I don't know what the installation charges are, but I suspect they are modest. It's the software charges that have been mounting. As noted, smart cards have been around a long time, so the basic "read the card, select the cost, charge to user's account, etc" functionality is probably already in the can from the last customer. It's the "calculate cost" module that seems to be acquiring additional permutations and combinations, as TTC joins the club and fare integration gets worked on.
When a public agency has a steady guaranteed source of funding, they tend to think more about how they can improve the bells and whistles of their service as opposed to how they can do the base job for less. I say this having spent an awful long time in certain such public agencies.
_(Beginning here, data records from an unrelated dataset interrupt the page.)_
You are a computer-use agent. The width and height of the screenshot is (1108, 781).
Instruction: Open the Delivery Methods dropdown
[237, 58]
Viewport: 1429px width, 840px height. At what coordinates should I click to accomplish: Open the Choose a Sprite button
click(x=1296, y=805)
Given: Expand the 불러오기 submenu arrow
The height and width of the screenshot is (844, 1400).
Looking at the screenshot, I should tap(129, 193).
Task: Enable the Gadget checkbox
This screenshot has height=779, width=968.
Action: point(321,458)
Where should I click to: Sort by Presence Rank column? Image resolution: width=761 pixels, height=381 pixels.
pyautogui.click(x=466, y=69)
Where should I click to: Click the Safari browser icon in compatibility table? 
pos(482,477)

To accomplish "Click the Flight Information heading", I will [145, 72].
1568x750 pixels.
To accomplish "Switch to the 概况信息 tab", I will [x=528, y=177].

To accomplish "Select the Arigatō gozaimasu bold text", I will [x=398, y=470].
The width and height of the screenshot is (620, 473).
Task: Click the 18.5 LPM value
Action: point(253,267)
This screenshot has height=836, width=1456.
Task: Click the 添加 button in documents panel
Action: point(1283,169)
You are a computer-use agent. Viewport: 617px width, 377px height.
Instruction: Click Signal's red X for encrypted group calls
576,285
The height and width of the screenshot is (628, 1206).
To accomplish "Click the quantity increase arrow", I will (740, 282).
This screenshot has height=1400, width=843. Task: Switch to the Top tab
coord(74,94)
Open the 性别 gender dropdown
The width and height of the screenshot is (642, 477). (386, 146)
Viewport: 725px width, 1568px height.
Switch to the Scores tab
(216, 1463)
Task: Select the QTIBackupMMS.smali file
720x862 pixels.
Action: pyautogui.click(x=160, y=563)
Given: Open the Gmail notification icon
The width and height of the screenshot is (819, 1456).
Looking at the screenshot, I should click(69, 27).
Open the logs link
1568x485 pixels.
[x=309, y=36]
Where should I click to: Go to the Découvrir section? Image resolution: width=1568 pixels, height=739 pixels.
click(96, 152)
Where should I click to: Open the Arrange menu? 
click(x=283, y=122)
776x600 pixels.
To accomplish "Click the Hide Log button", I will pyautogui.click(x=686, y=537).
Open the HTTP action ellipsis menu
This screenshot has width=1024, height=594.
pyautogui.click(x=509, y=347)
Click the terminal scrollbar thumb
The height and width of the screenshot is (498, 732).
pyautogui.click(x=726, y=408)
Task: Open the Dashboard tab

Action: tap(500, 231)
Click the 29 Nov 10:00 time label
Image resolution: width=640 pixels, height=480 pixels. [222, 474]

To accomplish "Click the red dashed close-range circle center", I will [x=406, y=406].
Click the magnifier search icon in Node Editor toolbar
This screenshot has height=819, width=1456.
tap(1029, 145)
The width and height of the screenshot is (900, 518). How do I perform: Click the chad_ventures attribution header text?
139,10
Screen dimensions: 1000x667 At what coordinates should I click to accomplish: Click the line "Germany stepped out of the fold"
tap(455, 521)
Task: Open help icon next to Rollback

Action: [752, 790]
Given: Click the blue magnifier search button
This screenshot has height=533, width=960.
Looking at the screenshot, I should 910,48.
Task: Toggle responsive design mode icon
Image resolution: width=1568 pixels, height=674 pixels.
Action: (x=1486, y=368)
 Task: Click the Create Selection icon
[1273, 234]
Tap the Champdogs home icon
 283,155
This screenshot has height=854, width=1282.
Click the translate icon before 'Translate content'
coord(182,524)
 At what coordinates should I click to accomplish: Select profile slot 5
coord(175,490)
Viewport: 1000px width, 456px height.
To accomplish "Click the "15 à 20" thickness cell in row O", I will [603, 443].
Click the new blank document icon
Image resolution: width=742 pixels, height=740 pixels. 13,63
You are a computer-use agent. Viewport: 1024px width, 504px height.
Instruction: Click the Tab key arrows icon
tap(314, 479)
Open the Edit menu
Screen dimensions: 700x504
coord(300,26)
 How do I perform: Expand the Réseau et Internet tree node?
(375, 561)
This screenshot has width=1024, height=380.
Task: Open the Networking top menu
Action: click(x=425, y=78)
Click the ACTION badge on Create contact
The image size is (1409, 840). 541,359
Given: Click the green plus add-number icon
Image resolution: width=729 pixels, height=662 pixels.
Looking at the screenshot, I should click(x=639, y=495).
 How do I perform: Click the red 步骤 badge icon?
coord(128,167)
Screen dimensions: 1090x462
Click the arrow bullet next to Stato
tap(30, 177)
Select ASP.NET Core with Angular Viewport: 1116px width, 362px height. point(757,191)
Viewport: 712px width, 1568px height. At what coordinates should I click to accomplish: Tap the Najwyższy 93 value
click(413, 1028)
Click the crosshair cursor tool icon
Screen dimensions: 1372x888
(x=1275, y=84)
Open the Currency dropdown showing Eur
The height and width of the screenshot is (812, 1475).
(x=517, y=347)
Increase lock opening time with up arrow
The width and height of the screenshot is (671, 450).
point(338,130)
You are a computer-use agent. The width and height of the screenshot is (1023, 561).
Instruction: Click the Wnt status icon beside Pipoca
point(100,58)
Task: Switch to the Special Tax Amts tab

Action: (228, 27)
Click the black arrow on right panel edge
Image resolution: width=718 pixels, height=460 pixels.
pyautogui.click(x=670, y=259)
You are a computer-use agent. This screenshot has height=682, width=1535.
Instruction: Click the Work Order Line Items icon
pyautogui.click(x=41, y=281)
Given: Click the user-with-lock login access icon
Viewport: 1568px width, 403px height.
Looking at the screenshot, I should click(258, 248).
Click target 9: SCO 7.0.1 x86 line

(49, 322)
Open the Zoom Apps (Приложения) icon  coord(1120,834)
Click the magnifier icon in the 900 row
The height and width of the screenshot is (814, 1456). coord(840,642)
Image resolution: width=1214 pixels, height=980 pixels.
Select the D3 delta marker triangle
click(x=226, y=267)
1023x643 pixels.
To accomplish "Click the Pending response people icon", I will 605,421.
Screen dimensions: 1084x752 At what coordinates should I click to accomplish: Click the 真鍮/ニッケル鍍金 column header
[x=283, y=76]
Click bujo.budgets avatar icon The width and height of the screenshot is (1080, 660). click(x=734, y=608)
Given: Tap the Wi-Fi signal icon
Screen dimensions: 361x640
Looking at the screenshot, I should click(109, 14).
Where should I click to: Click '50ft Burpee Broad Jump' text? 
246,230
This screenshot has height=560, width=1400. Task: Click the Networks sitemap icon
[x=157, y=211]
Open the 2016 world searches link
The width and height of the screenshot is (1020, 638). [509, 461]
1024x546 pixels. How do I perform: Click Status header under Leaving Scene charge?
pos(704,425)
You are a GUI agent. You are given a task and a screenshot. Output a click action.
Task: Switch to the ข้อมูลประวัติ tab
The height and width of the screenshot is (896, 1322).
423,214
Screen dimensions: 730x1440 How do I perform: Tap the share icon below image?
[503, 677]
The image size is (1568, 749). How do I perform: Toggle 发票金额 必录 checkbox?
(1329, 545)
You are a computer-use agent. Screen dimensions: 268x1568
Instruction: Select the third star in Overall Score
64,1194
When I hear about complex rules for transfer tables, it's pretty clear that TTC and others think it's OK to spend that extra amount to develop the sophistication. My non-techy gut says, a rule as simple as "If (time since last transaction < 120 mins), then (price charged = $0)" can't take much programming time. So that's what TTC should get, even if that runs dead contrary to their fare strategy. The prices that I have heard for programming specific transactions into Presto are mind boggling.
As a colleague says regularly, "there's no need to polish a cannonball". Presto can be cheap, or expensive - depends on what discipline is imposed.